Stored items:
--*--

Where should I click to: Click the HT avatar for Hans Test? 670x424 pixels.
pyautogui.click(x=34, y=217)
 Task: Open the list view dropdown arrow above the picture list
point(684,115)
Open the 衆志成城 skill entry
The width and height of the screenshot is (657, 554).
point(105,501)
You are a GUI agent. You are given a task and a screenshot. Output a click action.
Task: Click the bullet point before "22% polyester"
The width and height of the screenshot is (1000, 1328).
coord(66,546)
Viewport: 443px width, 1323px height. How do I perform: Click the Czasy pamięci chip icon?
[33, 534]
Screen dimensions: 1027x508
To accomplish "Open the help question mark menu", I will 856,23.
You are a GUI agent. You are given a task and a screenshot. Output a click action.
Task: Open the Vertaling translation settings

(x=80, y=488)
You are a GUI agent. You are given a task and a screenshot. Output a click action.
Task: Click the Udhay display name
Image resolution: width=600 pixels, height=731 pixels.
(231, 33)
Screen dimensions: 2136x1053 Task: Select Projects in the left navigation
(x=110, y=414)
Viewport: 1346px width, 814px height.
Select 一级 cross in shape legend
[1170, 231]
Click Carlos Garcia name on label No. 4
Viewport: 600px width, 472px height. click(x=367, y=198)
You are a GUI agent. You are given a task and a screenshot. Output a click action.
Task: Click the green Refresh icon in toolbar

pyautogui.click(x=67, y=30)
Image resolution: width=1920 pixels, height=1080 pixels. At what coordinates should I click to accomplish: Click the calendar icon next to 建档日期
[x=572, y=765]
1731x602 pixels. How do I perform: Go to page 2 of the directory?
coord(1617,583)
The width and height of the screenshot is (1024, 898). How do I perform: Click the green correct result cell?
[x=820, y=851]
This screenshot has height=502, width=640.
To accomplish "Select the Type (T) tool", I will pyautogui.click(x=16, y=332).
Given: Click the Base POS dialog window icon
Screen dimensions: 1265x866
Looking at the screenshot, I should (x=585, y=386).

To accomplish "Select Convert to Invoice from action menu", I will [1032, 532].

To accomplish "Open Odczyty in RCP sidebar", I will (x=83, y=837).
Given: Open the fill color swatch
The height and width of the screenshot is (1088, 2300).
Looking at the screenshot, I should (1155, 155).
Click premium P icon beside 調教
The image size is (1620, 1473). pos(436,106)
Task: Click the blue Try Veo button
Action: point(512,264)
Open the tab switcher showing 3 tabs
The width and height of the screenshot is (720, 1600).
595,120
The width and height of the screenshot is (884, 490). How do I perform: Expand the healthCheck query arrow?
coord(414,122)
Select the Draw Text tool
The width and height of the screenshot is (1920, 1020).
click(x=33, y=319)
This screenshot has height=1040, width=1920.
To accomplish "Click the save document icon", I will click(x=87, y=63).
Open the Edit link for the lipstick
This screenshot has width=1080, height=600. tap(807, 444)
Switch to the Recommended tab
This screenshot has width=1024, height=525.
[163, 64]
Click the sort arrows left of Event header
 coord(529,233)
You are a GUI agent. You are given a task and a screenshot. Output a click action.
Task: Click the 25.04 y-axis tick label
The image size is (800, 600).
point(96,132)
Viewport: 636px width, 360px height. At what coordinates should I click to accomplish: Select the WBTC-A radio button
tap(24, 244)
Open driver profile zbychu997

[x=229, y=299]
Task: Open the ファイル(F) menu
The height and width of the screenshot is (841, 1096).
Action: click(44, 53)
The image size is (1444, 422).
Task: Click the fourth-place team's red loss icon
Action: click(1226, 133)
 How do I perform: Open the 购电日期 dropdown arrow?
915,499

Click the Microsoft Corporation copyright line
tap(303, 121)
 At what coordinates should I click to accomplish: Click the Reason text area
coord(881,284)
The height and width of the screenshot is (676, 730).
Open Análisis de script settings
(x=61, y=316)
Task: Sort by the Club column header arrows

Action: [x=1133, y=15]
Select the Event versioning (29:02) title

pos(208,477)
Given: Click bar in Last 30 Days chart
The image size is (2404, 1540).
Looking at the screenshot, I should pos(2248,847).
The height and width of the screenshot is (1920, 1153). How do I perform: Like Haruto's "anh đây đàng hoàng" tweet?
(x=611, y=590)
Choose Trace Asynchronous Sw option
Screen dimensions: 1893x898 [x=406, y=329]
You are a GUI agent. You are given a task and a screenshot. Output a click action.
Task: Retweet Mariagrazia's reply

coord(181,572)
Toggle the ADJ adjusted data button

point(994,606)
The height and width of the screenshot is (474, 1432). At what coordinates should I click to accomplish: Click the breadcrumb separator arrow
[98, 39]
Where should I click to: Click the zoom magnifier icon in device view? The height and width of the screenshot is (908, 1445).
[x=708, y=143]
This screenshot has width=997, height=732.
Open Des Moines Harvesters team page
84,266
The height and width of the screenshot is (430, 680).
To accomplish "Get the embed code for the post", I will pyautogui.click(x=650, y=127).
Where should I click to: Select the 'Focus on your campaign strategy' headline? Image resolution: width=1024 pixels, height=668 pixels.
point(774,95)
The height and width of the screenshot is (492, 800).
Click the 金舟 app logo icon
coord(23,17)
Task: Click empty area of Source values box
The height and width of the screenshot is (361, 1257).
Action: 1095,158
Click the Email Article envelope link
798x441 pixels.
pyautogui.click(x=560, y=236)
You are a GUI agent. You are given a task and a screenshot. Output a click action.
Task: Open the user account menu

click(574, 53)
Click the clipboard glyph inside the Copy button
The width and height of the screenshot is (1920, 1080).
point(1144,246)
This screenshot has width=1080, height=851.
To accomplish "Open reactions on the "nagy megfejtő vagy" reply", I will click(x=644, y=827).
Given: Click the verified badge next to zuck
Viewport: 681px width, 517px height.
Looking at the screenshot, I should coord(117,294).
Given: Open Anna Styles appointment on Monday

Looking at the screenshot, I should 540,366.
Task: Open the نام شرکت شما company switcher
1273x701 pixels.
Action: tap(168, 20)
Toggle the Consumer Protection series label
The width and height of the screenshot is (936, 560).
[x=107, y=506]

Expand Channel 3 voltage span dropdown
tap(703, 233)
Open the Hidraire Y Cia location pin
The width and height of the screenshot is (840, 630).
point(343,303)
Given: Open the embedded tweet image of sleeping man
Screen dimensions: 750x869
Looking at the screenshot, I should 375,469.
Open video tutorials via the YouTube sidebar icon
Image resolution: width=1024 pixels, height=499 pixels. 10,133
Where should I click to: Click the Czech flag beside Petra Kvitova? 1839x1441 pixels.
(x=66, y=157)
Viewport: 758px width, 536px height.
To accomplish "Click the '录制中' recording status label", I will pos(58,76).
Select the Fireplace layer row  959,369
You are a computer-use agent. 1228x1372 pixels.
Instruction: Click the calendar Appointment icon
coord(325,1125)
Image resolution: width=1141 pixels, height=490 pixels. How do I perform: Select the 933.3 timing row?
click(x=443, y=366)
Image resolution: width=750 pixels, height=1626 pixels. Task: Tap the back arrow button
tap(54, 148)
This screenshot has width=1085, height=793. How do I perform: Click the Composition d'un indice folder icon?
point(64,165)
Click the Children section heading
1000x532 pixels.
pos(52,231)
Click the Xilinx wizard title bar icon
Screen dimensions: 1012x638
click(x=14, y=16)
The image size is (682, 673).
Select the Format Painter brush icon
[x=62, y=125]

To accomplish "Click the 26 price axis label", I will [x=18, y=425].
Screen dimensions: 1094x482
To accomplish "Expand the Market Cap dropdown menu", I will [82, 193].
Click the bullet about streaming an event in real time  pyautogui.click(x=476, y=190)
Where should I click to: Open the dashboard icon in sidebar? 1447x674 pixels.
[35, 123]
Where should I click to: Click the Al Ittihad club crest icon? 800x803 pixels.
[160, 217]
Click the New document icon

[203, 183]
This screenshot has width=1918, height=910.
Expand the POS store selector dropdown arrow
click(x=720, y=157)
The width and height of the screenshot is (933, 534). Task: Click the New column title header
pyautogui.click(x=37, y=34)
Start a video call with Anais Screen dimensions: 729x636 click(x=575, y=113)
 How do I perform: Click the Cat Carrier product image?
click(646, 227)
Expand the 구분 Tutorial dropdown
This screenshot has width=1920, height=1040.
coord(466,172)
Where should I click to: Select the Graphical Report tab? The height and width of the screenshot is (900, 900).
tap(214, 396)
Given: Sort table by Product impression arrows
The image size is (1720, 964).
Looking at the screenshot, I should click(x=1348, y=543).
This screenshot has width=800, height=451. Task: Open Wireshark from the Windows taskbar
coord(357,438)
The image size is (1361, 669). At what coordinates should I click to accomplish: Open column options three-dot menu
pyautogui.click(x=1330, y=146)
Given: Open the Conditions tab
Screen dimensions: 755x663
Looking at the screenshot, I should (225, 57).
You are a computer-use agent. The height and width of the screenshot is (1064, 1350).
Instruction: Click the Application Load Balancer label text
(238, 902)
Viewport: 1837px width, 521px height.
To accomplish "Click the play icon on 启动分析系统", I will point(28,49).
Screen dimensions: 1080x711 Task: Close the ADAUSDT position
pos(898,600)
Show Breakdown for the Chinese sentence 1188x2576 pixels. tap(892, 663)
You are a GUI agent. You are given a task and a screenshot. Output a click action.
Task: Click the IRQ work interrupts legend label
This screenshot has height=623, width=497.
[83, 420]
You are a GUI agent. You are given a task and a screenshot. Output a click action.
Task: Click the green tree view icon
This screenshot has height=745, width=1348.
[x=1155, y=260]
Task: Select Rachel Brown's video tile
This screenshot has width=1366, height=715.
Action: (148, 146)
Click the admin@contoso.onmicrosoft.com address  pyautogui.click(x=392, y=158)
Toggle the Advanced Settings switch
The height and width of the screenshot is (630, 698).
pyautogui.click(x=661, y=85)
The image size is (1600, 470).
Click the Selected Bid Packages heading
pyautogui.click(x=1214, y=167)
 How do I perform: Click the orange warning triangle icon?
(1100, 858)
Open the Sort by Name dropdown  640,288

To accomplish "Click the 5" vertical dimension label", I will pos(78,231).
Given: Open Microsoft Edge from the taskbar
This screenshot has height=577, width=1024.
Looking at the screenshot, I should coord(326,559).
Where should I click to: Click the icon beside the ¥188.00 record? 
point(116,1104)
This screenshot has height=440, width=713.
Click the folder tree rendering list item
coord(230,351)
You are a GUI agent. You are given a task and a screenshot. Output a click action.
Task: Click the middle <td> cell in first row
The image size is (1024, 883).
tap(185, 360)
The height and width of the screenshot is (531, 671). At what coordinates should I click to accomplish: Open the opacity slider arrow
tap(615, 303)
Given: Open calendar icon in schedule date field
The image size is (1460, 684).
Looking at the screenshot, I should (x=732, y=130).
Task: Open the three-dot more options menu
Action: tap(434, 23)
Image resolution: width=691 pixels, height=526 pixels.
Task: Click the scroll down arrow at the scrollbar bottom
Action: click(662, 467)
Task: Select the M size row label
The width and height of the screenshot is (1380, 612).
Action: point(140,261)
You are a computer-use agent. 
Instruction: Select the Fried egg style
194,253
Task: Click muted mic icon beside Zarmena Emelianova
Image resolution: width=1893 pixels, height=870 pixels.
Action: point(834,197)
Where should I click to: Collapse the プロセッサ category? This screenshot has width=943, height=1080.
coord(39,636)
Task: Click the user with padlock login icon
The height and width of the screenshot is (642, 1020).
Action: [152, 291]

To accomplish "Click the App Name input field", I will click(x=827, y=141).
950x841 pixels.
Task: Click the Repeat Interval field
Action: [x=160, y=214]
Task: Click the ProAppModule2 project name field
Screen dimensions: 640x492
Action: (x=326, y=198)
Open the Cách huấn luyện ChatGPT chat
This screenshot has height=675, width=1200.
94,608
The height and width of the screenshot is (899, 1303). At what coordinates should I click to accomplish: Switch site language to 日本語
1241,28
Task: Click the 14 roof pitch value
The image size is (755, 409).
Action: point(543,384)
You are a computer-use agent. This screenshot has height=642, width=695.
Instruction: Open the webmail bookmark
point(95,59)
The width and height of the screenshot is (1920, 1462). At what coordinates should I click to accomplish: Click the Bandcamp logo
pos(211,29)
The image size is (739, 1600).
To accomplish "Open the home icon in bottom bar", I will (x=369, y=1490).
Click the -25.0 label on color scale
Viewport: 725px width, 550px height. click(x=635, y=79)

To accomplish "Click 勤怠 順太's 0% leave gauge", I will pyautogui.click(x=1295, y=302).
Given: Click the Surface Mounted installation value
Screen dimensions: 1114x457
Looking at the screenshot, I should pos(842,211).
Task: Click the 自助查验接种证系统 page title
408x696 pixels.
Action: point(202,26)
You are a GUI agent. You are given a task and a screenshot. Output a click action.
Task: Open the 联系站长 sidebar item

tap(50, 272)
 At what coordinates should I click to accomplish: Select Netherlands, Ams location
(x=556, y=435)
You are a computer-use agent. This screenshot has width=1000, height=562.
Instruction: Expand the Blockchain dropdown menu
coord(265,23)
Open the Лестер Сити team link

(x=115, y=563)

--*--

* [Exercise goal]: From the very first line of the data through the line with "Given: Open the fill color swatch" in it, please reproduce each line exactly and output nothing more.

* [Worked solution]:
Where should I click to: Click the HT avatar for Hans Test? 670x424 pixels.
pyautogui.click(x=34, y=217)
 Task: Open the list view dropdown arrow above the picture list
point(684,115)
Open the 衆志成城 skill entry
The width and height of the screenshot is (657, 554).
point(105,501)
You are a GUI agent. You are given a task and a screenshot. Output a click action.
Task: Click the bullet point before "22% polyester"
The width and height of the screenshot is (1000, 1328).
coord(66,546)
Viewport: 443px width, 1323px height. How do I perform: Click the Czasy pamięci chip icon?
[33, 534]
Screen dimensions: 1027x508
To accomplish "Open the help question mark menu", I will 856,23.
You are a GUI agent. You are given a task and a screenshot. Output a click action.
Task: Open the Vertaling translation settings

(x=80, y=488)
You are a GUI agent. You are given a task and a screenshot. Output a click action.
Task: Click the Udhay display name
Image resolution: width=600 pixels, height=731 pixels.
(231, 33)
Screen dimensions: 2136x1053 Task: Select Projects in the left navigation
(x=110, y=414)
Viewport: 1346px width, 814px height.
Select 一级 cross in shape legend
[1170, 231]
Click Carlos Garcia name on label No. 4
Viewport: 600px width, 472px height. click(x=367, y=198)
You are a GUI agent. You are given a task and a screenshot. Output a click action.
Task: Click the green Refresh icon in toolbar

pyautogui.click(x=67, y=30)
Image resolution: width=1920 pixels, height=1080 pixels. At what coordinates should I click to accomplish: Click the calendar icon next to 建档日期
[x=572, y=765]
1731x602 pixels. How do I perform: Go to page 2 of the directory?
coord(1617,583)
The width and height of the screenshot is (1024, 898). How do I perform: Click the green correct result cell?
[x=820, y=851]
This screenshot has height=502, width=640.
To accomplish "Select the Type (T) tool", I will pyautogui.click(x=16, y=332).
Given: Click the Base POS dialog window icon
Screen dimensions: 1265x866
Looking at the screenshot, I should (x=585, y=386).

To accomplish "Select Convert to Invoice from action menu", I will [1032, 532].

To accomplish "Open Odczyty in RCP sidebar", I will (x=83, y=837).
Given: Open the fill color swatch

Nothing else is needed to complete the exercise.